**Exercise objective:** Copy every line of the records that includes the word "window".

**Data:**
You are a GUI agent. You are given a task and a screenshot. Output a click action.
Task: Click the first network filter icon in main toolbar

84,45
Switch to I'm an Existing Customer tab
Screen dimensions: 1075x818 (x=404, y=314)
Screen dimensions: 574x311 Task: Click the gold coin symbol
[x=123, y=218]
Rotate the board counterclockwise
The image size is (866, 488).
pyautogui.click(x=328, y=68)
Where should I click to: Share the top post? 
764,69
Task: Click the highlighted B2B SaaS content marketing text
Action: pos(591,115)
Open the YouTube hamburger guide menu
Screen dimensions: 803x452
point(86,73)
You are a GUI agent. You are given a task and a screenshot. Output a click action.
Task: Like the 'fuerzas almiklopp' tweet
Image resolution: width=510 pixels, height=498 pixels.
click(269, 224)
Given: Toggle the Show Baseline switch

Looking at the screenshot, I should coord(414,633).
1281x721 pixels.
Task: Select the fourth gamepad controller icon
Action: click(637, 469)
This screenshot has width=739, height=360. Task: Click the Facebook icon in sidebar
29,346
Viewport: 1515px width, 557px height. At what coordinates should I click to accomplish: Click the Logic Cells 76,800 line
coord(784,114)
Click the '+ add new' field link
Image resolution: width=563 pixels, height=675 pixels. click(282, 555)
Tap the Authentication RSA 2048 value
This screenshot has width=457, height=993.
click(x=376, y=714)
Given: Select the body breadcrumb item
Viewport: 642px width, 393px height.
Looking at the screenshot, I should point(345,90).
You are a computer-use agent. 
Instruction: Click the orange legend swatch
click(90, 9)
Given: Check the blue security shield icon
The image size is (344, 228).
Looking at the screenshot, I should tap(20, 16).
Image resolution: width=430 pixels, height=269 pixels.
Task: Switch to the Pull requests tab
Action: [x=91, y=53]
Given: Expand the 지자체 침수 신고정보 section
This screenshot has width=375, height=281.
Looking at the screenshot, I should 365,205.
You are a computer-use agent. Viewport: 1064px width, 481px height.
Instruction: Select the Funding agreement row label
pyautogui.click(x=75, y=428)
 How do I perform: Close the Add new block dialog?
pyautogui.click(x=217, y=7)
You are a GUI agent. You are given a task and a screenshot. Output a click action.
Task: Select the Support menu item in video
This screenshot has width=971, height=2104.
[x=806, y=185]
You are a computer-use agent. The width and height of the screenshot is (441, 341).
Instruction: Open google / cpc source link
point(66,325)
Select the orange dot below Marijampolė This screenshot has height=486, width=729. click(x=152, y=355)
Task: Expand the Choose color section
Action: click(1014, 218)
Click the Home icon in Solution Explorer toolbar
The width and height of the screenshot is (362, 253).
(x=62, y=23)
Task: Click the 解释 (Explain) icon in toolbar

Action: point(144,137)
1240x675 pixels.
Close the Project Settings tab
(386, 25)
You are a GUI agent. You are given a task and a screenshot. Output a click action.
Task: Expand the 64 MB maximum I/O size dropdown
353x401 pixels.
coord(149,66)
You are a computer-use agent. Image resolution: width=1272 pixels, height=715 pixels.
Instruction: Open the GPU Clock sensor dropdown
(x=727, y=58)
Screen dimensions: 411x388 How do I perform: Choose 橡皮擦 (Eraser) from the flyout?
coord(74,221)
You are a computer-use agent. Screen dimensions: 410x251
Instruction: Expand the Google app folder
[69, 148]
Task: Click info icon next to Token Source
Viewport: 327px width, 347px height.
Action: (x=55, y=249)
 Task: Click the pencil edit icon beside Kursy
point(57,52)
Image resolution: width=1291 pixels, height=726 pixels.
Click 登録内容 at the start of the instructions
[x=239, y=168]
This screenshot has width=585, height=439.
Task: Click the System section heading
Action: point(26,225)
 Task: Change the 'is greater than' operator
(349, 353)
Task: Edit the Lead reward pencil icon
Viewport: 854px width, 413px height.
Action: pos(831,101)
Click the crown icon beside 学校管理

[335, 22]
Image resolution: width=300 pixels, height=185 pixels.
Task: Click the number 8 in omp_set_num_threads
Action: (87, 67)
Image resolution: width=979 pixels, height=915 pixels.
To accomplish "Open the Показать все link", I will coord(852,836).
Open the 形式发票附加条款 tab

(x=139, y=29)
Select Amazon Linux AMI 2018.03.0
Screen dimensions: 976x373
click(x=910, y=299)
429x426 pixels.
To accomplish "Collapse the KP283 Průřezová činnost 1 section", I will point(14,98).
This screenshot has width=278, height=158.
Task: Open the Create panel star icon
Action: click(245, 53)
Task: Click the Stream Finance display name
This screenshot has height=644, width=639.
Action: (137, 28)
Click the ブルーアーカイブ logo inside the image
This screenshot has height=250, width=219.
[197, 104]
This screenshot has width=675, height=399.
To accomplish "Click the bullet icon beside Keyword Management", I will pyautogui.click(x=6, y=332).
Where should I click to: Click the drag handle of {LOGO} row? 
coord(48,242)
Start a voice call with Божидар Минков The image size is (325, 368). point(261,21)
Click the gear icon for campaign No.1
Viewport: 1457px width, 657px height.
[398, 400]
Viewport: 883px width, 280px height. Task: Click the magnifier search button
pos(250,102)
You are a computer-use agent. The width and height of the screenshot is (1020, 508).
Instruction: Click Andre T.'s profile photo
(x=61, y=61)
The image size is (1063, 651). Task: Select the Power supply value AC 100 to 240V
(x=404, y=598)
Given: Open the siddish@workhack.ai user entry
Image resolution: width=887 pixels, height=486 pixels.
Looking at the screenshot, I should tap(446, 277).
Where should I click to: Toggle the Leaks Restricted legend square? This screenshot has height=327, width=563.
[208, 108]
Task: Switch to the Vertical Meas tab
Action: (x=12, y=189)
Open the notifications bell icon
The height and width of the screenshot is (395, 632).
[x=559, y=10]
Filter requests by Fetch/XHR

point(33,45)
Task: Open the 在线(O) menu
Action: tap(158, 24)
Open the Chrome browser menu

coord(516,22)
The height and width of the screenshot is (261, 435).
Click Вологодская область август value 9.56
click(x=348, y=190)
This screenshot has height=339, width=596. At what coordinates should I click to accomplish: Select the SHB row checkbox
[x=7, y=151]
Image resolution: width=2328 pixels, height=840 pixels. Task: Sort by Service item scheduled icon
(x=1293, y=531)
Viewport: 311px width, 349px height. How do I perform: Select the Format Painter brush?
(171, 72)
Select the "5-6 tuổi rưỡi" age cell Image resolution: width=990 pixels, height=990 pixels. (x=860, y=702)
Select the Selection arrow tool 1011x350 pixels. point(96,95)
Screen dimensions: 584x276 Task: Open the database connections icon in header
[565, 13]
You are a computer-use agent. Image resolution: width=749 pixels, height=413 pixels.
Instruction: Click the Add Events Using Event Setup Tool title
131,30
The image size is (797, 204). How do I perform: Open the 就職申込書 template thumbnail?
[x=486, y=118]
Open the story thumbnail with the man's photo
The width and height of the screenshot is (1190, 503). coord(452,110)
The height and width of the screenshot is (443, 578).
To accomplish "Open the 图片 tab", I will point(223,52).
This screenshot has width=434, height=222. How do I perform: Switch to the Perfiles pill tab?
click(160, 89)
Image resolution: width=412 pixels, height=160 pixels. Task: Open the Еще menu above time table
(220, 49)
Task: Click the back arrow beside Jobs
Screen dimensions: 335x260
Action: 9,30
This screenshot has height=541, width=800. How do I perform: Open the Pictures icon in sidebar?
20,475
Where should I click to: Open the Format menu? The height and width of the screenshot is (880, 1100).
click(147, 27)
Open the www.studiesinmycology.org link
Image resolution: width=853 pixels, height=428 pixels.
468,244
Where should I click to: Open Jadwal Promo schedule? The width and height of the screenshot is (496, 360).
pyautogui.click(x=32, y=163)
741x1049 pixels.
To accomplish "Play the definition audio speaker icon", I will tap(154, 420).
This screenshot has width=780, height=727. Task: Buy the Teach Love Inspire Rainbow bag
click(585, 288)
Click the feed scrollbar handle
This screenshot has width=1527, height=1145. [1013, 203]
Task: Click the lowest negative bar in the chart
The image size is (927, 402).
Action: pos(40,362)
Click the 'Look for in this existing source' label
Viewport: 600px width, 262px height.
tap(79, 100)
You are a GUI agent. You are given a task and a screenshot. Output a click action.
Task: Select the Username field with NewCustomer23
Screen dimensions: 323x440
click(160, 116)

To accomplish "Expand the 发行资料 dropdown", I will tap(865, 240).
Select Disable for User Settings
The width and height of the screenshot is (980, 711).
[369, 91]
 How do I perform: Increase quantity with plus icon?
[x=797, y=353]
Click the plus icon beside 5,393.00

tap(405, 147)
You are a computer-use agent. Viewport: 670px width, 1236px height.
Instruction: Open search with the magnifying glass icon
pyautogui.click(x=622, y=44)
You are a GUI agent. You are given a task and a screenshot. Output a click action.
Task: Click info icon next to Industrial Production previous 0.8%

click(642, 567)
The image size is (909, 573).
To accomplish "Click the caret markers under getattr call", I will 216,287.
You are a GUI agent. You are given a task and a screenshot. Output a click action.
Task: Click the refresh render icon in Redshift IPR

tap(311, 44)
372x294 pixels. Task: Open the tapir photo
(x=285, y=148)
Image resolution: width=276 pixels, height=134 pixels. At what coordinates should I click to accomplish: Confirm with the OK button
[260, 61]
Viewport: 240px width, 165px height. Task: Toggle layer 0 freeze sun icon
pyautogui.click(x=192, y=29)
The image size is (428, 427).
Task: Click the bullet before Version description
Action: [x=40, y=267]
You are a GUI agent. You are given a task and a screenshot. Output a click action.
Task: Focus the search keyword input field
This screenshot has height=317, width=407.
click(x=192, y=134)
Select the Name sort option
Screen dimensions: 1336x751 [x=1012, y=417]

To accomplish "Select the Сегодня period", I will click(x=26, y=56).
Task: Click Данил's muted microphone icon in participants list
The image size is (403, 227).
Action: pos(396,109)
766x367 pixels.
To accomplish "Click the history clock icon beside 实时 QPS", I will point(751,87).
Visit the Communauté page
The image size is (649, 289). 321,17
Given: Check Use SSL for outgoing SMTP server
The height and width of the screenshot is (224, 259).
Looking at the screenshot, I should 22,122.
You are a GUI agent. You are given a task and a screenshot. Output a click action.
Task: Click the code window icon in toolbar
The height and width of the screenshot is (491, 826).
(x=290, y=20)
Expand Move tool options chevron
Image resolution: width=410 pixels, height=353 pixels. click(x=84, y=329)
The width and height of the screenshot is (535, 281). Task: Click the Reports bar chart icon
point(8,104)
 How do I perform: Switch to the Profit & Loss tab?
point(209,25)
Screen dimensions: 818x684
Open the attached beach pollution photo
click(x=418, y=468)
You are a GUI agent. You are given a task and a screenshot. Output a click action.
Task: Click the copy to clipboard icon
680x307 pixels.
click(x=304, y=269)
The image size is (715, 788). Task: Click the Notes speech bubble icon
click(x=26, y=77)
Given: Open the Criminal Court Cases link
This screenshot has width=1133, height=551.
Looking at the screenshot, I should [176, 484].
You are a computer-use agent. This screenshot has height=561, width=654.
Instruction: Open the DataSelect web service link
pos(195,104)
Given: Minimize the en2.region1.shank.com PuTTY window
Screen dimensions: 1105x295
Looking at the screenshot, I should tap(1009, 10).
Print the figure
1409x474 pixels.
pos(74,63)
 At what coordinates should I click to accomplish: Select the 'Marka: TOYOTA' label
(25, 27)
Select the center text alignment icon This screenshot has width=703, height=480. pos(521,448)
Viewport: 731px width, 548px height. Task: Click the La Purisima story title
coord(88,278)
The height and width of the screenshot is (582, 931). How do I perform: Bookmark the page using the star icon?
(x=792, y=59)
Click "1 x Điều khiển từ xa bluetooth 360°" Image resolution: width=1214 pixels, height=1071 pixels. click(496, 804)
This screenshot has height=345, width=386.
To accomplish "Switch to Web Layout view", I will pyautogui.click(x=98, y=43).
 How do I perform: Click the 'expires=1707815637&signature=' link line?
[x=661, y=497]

**Solution for this problem:**
Task: Click the code window icon in toolbar
Given: Minimize the en2.region1.shank.com PuTTY window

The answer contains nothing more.